Work required
Extract, verbatim, all lines starting at the one containing "The width and height of the screenshot is (598, 403)." and ending with the final line of the listing, and no others.

Input for this task
____

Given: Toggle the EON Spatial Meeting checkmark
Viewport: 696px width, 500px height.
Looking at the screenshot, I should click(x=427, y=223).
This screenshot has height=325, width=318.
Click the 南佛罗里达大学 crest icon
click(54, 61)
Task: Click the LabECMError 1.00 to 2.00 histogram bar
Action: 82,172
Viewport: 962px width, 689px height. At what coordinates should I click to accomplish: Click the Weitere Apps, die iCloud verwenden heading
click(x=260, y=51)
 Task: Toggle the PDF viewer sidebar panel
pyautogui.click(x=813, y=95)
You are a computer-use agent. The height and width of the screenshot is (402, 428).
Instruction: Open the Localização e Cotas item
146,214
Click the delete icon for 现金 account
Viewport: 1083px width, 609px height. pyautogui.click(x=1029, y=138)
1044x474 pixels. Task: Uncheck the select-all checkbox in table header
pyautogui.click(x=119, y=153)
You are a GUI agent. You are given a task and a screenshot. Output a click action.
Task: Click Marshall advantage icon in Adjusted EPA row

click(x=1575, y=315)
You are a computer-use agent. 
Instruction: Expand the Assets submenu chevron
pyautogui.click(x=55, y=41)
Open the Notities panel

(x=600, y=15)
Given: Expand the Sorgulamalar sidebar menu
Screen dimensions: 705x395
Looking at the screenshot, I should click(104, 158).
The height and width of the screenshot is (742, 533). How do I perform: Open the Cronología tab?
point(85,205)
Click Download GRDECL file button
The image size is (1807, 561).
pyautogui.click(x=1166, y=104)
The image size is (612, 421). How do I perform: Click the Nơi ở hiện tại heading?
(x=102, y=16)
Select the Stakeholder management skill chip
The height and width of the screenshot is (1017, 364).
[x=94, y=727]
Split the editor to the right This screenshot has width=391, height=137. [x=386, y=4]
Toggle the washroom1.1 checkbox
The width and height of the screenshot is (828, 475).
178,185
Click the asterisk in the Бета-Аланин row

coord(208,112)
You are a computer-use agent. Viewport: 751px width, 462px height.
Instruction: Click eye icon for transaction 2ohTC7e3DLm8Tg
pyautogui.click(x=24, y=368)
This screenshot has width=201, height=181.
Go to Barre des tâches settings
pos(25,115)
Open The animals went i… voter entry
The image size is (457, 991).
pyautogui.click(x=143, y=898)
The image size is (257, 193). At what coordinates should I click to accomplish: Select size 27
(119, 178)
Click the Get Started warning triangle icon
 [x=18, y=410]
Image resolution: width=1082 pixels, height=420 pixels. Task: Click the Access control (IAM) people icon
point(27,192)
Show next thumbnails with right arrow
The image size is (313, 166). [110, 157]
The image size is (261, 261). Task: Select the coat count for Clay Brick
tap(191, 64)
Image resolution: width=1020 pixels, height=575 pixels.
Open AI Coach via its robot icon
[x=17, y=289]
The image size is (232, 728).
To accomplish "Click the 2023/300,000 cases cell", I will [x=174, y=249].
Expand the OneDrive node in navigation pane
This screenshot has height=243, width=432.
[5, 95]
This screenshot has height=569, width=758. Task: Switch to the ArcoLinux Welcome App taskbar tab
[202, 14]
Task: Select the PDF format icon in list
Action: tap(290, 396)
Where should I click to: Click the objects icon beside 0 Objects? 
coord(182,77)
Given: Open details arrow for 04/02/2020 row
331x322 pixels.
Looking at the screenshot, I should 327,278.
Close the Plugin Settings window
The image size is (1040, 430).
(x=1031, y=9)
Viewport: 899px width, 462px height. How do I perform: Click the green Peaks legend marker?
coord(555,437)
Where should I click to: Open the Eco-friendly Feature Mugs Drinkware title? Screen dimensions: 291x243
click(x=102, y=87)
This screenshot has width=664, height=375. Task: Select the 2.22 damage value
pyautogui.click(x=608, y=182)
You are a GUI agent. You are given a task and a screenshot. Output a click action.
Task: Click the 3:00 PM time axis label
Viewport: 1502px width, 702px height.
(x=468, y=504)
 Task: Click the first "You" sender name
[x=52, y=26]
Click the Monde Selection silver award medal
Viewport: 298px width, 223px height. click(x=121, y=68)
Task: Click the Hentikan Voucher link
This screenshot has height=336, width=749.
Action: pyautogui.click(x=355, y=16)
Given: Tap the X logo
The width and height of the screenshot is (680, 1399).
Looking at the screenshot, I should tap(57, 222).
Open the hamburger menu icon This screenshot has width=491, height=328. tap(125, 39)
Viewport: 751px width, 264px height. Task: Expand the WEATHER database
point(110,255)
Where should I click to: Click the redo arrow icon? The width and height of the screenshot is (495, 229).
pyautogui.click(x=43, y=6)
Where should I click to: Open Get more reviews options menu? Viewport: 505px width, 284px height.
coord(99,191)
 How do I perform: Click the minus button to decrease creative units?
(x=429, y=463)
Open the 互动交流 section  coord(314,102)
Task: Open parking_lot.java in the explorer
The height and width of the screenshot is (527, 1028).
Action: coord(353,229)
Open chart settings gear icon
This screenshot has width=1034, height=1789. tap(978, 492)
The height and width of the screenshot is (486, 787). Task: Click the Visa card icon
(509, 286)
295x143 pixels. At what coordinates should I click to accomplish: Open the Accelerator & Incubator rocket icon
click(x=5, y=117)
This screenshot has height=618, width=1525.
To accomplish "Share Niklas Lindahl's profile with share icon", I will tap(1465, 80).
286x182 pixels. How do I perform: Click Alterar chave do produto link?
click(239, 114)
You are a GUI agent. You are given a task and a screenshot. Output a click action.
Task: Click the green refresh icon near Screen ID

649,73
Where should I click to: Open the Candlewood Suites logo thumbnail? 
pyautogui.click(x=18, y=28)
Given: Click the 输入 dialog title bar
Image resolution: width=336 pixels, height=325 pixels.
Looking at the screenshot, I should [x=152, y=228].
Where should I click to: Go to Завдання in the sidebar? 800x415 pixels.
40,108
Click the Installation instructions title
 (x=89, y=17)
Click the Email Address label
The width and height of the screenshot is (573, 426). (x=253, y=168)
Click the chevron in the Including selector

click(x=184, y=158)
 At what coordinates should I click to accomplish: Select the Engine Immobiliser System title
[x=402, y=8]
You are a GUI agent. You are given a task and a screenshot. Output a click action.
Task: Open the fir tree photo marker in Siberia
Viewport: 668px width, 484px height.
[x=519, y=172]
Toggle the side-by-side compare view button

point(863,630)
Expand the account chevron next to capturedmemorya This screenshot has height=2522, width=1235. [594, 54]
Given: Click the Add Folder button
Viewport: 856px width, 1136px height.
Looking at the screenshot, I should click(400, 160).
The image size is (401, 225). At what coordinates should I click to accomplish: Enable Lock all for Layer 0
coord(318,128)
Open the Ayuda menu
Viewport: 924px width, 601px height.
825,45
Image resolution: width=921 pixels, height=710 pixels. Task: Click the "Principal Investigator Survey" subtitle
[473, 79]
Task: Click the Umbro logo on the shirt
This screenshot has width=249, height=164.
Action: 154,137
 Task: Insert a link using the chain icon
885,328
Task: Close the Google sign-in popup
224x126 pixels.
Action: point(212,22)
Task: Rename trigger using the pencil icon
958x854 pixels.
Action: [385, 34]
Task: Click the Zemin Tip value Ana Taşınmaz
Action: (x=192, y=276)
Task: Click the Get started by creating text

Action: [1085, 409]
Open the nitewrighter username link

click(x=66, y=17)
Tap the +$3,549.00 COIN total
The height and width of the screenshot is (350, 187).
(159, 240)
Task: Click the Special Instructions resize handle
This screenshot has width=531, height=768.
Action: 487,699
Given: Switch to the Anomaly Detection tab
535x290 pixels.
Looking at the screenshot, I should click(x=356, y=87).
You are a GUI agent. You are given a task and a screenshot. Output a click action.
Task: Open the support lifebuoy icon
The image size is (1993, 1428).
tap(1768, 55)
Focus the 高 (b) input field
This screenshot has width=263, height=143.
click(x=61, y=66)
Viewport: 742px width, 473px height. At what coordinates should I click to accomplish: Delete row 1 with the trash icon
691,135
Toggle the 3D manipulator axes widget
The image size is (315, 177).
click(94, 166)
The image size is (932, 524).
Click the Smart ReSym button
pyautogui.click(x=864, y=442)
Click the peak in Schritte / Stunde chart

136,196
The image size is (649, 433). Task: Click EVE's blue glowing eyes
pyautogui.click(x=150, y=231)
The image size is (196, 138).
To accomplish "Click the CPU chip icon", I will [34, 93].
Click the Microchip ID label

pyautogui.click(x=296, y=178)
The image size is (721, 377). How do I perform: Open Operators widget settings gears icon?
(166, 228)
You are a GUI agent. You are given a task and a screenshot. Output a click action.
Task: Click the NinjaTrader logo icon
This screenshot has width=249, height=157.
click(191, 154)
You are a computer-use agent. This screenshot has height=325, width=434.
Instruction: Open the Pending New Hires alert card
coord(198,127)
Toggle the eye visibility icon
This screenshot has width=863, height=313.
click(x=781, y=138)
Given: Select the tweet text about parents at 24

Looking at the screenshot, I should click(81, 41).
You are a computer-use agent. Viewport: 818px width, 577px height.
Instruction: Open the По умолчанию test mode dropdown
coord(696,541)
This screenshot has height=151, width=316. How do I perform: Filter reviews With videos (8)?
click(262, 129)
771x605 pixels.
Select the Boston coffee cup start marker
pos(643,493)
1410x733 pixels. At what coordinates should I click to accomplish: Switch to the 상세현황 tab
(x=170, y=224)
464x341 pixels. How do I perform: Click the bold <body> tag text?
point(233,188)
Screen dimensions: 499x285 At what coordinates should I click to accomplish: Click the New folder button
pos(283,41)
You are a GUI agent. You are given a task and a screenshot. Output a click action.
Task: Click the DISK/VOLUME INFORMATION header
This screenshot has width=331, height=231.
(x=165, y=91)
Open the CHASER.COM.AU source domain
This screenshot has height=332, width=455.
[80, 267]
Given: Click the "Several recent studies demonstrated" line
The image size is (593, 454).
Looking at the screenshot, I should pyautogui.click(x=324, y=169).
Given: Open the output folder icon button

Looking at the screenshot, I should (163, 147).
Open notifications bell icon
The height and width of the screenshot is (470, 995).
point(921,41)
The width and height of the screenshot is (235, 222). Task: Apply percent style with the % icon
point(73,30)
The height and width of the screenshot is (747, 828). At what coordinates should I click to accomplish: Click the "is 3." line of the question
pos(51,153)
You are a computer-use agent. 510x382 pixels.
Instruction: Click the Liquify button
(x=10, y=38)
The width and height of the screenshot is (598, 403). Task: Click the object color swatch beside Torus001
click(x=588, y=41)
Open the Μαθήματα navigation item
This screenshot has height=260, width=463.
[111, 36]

____

Solved problem
The width and height of the screenshot is (598, 403). Task: Click the object color swatch beside Torus001
click(x=588, y=41)
Open the Μαθήματα navigation item
This screenshot has height=260, width=463.
[111, 36]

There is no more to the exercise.